>>

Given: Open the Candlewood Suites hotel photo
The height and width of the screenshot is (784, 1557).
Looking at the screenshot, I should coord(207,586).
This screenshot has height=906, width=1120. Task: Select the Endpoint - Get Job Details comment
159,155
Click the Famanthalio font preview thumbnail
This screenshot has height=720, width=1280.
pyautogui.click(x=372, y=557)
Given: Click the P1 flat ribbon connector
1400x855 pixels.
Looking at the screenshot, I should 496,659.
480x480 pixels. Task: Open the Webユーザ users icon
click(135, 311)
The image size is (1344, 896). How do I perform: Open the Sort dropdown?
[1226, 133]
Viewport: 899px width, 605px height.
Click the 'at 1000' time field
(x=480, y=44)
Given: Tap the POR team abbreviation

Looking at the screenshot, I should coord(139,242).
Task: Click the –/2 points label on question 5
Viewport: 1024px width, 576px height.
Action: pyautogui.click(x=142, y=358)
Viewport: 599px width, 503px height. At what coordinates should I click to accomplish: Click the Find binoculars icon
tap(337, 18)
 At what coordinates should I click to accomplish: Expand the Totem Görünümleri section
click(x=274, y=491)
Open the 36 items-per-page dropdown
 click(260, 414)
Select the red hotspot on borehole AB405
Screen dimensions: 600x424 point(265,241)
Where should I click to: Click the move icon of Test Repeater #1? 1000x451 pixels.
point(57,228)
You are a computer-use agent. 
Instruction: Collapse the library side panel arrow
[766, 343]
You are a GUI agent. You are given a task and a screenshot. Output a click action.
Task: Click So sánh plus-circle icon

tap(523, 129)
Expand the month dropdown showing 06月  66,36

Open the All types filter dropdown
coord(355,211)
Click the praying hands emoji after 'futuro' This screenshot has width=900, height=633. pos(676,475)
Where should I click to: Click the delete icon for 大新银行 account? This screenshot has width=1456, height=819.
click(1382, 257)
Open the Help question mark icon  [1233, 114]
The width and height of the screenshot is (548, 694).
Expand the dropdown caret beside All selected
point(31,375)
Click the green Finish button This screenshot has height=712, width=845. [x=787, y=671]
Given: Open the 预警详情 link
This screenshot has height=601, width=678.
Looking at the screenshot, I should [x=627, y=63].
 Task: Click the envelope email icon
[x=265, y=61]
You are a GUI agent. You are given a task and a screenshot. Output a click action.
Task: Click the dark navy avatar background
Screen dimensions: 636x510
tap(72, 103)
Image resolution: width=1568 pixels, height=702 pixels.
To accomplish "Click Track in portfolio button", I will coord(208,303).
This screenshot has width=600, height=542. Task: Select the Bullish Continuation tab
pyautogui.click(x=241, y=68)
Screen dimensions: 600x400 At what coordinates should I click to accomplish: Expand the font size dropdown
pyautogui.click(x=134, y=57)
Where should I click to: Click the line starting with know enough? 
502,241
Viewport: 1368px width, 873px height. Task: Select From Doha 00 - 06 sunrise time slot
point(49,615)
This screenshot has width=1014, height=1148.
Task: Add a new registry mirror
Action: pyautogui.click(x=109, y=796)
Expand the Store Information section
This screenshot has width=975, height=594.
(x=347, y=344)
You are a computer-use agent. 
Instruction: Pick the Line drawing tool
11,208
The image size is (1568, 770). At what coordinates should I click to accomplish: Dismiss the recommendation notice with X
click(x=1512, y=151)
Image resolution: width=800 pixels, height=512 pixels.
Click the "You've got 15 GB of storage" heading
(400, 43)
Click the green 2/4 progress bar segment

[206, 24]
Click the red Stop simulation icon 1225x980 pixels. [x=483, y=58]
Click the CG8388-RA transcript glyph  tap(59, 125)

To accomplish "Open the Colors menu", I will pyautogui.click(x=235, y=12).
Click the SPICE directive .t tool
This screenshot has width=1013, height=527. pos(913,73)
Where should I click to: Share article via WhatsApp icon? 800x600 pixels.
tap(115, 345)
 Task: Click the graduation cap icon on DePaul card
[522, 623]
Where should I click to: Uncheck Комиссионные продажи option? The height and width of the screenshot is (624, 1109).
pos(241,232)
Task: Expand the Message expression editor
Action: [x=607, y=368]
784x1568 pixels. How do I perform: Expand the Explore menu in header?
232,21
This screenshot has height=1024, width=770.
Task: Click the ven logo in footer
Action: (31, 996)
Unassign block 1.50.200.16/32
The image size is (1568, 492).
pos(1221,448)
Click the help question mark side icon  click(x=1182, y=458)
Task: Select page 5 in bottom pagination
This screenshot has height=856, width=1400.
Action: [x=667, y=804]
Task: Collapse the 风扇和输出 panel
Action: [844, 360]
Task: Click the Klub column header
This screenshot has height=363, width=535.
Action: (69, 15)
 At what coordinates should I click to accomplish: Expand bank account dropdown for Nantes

<<

» Your objective
Give again, word for word, the records from their first line to the one with "Task: Click the –/2", and leave out all else.

» Written solution
Given: Open the Candlewood Suites hotel photo
The height and width of the screenshot is (784, 1557).
Looking at the screenshot, I should coord(207,586).
This screenshot has height=906, width=1120. Task: Select the Endpoint - Get Job Details comment
159,155
Click the Famanthalio font preview thumbnail
This screenshot has height=720, width=1280.
pyautogui.click(x=372, y=557)
Given: Click the P1 flat ribbon connector
1400x855 pixels.
Looking at the screenshot, I should 496,659.
480x480 pixels. Task: Open the Webユーザ users icon
click(135, 311)
The image size is (1344, 896). How do I perform: Open the Sort dropdown?
[1226, 133]
Viewport: 899px width, 605px height.
Click the 'at 1000' time field
(x=480, y=44)
Given: Tap the POR team abbreviation

Looking at the screenshot, I should coord(139,242).
Task: Click the –/2 points label on question 5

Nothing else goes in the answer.